Exercise requirements:
Switch "Sheet Size" to "Paper Size" in the material lines starting at the one that contains "Viewport: 665px width, 576px height." and ending at the one that contains "tap(665, 223)", then give only those lines back with everything else unchanged.

Data rows:
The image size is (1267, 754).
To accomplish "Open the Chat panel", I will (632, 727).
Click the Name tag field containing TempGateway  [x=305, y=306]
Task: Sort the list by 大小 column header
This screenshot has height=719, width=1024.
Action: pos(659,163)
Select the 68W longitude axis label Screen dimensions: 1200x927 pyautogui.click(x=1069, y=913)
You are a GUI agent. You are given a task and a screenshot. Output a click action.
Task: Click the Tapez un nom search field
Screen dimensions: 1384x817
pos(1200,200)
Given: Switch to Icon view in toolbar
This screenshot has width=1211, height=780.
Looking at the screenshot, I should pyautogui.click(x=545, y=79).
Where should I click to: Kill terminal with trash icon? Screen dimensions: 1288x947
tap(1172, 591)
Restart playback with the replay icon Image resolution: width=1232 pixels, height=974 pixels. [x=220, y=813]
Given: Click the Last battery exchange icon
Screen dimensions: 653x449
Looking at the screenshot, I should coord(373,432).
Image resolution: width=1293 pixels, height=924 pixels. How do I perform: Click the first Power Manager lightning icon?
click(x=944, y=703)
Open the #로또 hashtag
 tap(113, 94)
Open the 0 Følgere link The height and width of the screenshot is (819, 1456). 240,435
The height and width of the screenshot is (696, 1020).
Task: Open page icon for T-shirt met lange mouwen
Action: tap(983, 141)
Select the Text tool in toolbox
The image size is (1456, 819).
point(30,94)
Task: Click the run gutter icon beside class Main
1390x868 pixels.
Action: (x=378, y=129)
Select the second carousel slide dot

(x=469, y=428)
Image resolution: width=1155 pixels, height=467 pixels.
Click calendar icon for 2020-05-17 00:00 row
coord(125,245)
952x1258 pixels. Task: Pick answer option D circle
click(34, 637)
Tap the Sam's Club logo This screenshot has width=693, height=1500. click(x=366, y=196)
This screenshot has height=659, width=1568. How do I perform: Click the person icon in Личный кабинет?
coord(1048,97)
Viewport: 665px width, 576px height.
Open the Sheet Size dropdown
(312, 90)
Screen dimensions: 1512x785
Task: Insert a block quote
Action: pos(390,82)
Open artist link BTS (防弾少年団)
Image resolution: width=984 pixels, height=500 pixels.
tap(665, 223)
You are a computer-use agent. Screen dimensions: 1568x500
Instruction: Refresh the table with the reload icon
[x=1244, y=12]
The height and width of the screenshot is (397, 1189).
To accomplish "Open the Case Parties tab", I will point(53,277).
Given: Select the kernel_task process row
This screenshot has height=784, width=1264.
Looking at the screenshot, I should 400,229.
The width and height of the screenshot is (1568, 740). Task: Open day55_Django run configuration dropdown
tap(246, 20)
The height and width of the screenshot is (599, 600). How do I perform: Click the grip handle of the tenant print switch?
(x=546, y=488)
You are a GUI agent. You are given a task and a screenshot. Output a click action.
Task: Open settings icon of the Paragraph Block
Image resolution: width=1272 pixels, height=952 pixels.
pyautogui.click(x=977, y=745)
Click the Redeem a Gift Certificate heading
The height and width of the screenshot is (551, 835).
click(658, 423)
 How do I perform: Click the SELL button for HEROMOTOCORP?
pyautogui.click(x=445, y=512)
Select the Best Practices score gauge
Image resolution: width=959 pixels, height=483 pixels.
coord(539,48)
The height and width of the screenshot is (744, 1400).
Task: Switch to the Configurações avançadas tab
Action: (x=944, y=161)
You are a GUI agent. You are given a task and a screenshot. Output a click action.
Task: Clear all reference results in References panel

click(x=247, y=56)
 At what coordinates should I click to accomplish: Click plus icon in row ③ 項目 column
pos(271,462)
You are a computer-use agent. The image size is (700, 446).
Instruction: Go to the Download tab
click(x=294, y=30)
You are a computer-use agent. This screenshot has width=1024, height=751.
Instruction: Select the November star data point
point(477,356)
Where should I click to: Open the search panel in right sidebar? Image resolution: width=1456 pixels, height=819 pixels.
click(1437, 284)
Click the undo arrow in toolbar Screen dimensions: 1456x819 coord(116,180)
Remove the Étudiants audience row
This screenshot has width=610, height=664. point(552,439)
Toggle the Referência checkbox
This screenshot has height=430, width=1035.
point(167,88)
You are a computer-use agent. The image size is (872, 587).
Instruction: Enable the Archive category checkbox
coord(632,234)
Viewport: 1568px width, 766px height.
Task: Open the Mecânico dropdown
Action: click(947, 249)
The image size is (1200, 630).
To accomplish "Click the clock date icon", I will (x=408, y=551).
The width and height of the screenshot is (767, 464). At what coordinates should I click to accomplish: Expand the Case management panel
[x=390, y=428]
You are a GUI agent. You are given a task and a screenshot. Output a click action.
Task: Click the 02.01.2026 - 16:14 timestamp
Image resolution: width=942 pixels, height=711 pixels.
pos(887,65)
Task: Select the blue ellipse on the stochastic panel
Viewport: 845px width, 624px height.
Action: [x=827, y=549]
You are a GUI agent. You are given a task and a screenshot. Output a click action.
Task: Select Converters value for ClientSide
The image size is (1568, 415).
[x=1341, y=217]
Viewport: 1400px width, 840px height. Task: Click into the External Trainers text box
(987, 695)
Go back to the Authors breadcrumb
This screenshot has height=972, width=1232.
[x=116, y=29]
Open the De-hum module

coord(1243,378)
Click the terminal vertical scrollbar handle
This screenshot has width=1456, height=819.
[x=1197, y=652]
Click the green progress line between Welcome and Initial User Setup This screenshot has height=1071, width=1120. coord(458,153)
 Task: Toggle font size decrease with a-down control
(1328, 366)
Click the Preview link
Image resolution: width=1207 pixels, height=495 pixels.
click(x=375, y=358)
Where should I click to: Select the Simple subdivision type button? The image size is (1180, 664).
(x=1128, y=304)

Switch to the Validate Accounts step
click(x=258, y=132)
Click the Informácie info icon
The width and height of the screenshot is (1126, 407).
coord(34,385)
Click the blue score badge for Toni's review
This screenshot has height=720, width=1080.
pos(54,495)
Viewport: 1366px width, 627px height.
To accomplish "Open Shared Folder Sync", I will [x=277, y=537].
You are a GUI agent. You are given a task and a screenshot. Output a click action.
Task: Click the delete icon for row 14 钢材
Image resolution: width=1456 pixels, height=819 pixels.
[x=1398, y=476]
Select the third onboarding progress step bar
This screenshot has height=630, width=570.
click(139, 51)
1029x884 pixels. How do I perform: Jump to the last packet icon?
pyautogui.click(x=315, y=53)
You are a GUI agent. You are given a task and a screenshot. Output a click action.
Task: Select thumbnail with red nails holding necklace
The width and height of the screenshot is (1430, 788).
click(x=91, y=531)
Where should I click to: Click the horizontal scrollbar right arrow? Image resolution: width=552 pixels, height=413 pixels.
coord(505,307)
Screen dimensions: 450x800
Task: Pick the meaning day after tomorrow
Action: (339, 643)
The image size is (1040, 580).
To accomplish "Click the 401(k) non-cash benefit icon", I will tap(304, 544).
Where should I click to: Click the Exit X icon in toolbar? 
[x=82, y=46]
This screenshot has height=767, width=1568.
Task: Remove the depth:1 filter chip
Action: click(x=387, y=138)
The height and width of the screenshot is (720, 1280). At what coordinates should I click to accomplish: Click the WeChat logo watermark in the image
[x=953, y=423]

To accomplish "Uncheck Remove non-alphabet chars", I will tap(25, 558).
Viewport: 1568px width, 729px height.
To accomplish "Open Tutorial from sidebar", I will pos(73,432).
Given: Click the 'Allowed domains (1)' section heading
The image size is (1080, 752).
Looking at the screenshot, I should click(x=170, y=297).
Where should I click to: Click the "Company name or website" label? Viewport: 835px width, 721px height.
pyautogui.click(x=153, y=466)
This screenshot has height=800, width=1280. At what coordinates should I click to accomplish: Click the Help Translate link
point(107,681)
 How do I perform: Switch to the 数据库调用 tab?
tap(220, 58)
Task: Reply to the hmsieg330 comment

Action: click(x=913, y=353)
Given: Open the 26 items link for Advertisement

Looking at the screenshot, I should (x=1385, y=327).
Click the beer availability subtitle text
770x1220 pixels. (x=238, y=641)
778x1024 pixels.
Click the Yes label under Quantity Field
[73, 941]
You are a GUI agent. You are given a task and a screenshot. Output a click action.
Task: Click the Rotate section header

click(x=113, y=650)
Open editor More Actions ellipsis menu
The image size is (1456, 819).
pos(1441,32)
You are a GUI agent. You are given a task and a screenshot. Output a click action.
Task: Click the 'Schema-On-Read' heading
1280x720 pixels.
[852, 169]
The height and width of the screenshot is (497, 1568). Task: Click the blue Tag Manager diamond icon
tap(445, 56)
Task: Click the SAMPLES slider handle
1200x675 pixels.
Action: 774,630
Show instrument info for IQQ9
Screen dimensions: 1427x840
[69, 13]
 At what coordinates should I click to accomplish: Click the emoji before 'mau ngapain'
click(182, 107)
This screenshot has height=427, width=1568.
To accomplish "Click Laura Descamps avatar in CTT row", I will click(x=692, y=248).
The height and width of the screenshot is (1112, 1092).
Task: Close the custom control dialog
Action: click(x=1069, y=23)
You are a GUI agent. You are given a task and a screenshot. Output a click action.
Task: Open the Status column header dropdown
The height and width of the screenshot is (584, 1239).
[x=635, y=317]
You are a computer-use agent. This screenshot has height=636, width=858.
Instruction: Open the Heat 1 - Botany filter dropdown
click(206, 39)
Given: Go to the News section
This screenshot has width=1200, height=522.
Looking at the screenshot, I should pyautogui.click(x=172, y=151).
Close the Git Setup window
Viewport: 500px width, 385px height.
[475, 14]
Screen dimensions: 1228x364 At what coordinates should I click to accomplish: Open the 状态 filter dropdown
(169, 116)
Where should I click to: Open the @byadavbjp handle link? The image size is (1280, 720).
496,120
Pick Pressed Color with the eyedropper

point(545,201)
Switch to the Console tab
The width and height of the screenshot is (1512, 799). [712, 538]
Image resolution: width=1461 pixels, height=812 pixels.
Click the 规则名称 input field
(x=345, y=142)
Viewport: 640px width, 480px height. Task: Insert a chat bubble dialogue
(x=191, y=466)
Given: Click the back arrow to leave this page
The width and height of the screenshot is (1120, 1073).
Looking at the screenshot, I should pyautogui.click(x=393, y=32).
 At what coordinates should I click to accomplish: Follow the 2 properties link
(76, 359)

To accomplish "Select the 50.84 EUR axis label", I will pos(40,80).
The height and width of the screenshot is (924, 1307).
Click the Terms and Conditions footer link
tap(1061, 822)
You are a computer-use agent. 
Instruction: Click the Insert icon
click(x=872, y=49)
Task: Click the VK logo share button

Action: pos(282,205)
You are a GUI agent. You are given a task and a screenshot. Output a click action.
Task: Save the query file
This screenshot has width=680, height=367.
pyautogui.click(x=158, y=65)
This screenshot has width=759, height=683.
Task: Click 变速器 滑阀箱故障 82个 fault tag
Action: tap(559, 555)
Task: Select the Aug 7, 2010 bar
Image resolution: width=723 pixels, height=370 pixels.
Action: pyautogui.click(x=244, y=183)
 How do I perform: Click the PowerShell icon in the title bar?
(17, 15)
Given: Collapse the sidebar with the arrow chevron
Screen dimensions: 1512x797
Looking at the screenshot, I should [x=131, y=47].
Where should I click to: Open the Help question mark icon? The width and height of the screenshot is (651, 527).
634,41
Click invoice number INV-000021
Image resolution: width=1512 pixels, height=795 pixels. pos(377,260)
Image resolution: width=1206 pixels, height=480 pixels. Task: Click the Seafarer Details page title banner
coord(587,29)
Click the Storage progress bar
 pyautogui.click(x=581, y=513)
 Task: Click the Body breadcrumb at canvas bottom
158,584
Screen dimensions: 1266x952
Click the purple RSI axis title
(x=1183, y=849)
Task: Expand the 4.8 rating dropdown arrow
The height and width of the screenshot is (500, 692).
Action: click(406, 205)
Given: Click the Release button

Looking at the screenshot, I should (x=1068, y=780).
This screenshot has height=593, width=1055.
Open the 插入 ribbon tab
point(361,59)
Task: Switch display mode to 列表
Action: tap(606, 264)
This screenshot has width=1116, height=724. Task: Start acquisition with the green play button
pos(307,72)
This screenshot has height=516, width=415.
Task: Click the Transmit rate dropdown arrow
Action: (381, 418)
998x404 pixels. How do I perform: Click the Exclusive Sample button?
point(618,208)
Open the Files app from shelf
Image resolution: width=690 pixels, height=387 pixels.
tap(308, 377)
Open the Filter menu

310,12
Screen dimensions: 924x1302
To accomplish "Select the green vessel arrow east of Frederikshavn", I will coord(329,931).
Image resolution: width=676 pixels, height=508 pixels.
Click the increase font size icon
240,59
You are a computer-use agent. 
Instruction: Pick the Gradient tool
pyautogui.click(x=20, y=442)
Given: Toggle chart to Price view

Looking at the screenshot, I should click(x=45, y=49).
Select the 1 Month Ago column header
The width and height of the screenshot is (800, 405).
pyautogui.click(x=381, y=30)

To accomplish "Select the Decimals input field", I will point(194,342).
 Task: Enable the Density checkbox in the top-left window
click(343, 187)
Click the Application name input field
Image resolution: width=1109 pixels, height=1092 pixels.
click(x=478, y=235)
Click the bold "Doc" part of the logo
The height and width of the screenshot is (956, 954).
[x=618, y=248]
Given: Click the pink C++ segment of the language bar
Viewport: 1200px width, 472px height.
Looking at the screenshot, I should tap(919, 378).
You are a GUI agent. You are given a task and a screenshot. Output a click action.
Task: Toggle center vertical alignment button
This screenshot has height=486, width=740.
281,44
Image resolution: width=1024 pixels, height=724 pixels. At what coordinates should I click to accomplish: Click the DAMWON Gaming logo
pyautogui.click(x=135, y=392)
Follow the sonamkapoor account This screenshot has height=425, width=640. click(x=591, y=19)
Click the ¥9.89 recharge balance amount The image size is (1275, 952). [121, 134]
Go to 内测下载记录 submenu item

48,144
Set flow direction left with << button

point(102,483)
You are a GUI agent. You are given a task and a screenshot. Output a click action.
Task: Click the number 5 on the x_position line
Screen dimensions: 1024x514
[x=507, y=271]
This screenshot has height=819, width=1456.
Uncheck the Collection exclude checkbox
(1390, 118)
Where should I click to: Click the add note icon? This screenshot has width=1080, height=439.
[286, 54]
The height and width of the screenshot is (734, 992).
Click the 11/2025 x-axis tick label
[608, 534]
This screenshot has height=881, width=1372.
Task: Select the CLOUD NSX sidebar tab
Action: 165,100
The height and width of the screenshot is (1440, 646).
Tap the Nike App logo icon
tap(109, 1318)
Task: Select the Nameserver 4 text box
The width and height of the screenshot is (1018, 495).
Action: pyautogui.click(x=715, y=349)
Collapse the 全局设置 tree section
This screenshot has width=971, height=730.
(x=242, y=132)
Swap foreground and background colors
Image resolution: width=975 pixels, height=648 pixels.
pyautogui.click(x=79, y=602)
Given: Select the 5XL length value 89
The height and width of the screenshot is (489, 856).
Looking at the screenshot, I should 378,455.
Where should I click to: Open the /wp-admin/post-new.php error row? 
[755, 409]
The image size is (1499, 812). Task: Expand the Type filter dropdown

Reply:
Viewport: 665px width, 576px height.
Open the Paper Size dropdown
(312, 90)
Screen dimensions: 1512x785
Task: Insert a block quote
Action: pos(390,82)
Open artist link BTS (防弾少年団)
Image resolution: width=984 pixels, height=500 pixels.
tap(665, 223)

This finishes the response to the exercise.